══ EXERCISE DATA

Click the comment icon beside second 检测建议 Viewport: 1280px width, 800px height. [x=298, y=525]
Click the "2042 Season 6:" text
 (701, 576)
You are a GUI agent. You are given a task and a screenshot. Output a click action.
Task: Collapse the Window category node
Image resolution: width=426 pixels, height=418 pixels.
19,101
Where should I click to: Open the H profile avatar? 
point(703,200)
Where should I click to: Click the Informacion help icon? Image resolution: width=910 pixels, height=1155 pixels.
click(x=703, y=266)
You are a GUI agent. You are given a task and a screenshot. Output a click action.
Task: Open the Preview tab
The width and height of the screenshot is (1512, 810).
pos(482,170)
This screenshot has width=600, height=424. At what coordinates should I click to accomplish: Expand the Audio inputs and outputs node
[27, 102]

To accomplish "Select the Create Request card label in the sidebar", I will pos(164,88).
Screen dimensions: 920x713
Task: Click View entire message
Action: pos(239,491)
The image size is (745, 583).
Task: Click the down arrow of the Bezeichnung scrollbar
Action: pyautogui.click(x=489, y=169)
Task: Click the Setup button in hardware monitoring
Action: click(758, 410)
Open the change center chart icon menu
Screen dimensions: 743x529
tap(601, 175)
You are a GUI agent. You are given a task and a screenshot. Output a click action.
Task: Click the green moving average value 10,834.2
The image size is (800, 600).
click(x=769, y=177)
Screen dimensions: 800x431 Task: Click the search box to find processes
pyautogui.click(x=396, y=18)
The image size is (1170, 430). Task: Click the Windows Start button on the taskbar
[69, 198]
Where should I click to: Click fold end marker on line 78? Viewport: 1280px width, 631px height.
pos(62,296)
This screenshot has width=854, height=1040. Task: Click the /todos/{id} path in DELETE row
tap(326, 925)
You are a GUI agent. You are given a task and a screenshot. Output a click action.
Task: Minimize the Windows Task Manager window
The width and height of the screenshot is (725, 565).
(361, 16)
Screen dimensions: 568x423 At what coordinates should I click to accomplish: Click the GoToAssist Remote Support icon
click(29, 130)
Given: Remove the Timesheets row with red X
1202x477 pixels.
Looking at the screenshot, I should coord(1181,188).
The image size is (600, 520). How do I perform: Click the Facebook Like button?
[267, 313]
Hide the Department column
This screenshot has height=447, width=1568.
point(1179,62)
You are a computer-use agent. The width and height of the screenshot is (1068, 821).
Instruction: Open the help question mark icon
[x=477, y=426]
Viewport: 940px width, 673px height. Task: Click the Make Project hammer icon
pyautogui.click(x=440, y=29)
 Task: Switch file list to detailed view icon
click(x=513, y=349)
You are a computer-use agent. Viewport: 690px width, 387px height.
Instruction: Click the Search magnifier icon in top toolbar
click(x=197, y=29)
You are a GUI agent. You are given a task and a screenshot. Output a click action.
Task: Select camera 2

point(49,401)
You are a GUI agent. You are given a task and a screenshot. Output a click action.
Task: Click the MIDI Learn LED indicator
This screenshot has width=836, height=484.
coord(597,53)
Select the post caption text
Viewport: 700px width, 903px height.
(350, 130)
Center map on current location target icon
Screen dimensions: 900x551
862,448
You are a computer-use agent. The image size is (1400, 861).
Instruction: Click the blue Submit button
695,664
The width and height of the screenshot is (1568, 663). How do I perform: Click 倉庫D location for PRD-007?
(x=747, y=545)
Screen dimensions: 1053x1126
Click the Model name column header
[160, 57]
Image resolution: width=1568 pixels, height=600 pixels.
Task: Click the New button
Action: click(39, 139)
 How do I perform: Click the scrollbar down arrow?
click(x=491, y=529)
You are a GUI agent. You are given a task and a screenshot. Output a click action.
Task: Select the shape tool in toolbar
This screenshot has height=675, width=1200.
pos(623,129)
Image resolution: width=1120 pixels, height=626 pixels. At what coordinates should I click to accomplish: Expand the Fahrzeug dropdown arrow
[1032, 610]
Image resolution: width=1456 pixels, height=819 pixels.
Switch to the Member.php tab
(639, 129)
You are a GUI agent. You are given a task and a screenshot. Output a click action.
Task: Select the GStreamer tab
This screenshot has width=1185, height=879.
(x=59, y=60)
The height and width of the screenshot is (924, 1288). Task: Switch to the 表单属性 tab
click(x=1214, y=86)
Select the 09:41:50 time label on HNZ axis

════

=== BRIEF ===
Output every entry exactly as given.

=== WORKED SOLUTION ===
Click the comment icon beside second 检测建议 Viewport: 1280px width, 800px height. [x=298, y=525]
Click the "2042 Season 6:" text
 (701, 576)
You are a GUI agent. You are given a task and a screenshot. Output a click action.
Task: Collapse the Window category node
Image resolution: width=426 pixels, height=418 pixels.
19,101
Where should I click to: Open the H profile avatar? 
point(703,200)
Where should I click to: Click the Informacion help icon? Image resolution: width=910 pixels, height=1155 pixels.
click(x=703, y=266)
You are a GUI agent. You are given a task and a screenshot. Output a click action.
Task: Open the Preview tab
The width and height of the screenshot is (1512, 810).
pos(482,170)
This screenshot has width=600, height=424. At what coordinates should I click to accomplish: Expand the Audio inputs and outputs node
[27, 102]

To accomplish "Select the Create Request card label in the sidebar", I will pos(164,88).
Screen dimensions: 920x713
Task: Click View entire message
Action: pos(239,491)
The image size is (745, 583).
Task: Click the down arrow of the Bezeichnung scrollbar
Action: pyautogui.click(x=489, y=169)
Task: Click the Setup button in hardware monitoring
Action: click(758, 410)
Open the change center chart icon menu
Screen dimensions: 743x529
tap(601, 175)
You are a GUI agent. You are given a task and a screenshot. Output a click action.
Task: Click the green moving average value 10,834.2
The image size is (800, 600).
click(x=769, y=177)
Screen dimensions: 800x431 Task: Click the search box to find processes
pyautogui.click(x=396, y=18)
The image size is (1170, 430). Task: Click the Windows Start button on the taskbar
[69, 198]
Where should I click to: Click fold end marker on line 78? Viewport: 1280px width, 631px height.
pos(62,296)
This screenshot has width=854, height=1040. Task: Click the /todos/{id} path in DELETE row
tap(326, 925)
You are a GUI agent. You are given a task and a screenshot. Output a click action.
Task: Minimize the Windows Task Manager window
The width and height of the screenshot is (725, 565).
(361, 16)
Screen dimensions: 568x423 At what coordinates should I click to accomplish: Click the GoToAssist Remote Support icon
click(29, 130)
Given: Remove the Timesheets row with red X
1202x477 pixels.
Looking at the screenshot, I should coord(1181,188).
The image size is (600, 520). How do I perform: Click the Facebook Like button?
[267, 313]
Hide the Department column
This screenshot has height=447, width=1568.
point(1179,62)
You are a computer-use agent. The width and height of the screenshot is (1068, 821).
Instruction: Open the help question mark icon
[x=477, y=426]
Viewport: 940px width, 673px height. Task: Click the Make Project hammer icon
pyautogui.click(x=440, y=29)
 Task: Switch file list to detailed view icon
click(x=513, y=349)
You are a computer-use agent. Viewport: 690px width, 387px height.
Instruction: Click the Search magnifier icon in top toolbar
click(x=197, y=29)
You are a GUI agent. You are given a task and a screenshot. Output a click action.
Task: Select camera 2

point(49,401)
You are a GUI agent. You are given a task and a screenshot. Output a click action.
Task: Click the MIDI Learn LED indicator
This screenshot has width=836, height=484.
coord(597,53)
Select the post caption text
Viewport: 700px width, 903px height.
(350, 130)
Center map on current location target icon
Screen dimensions: 900x551
862,448
You are a computer-use agent. The image size is (1400, 861).
Instruction: Click the blue Submit button
695,664
The width and height of the screenshot is (1568, 663). How do I perform: Click 倉庫D location for PRD-007?
(x=747, y=545)
Screen dimensions: 1053x1126
Click the Model name column header
[160, 57]
Image resolution: width=1568 pixels, height=600 pixels.
Task: Click the New button
Action: click(39, 139)
 How do I perform: Click the scrollbar down arrow?
click(x=491, y=529)
You are a GUI agent. You are given a task and a screenshot. Output a click action.
Task: Select the shape tool in toolbar
This screenshot has height=675, width=1200.
pos(623,129)
Image resolution: width=1120 pixels, height=626 pixels. At what coordinates should I click to accomplish: Expand the Fahrzeug dropdown arrow
[1032, 610]
Image resolution: width=1456 pixels, height=819 pixels.
Switch to the Member.php tab
(639, 129)
You are a GUI agent. You are given a task and a screenshot. Output a click action.
Task: Select the GStreamer tab
This screenshot has width=1185, height=879.
(x=59, y=60)
The height and width of the screenshot is (924, 1288). Task: Switch to the 表单属性 tab
click(x=1214, y=86)
Select the 09:41:50 time label on HNZ axis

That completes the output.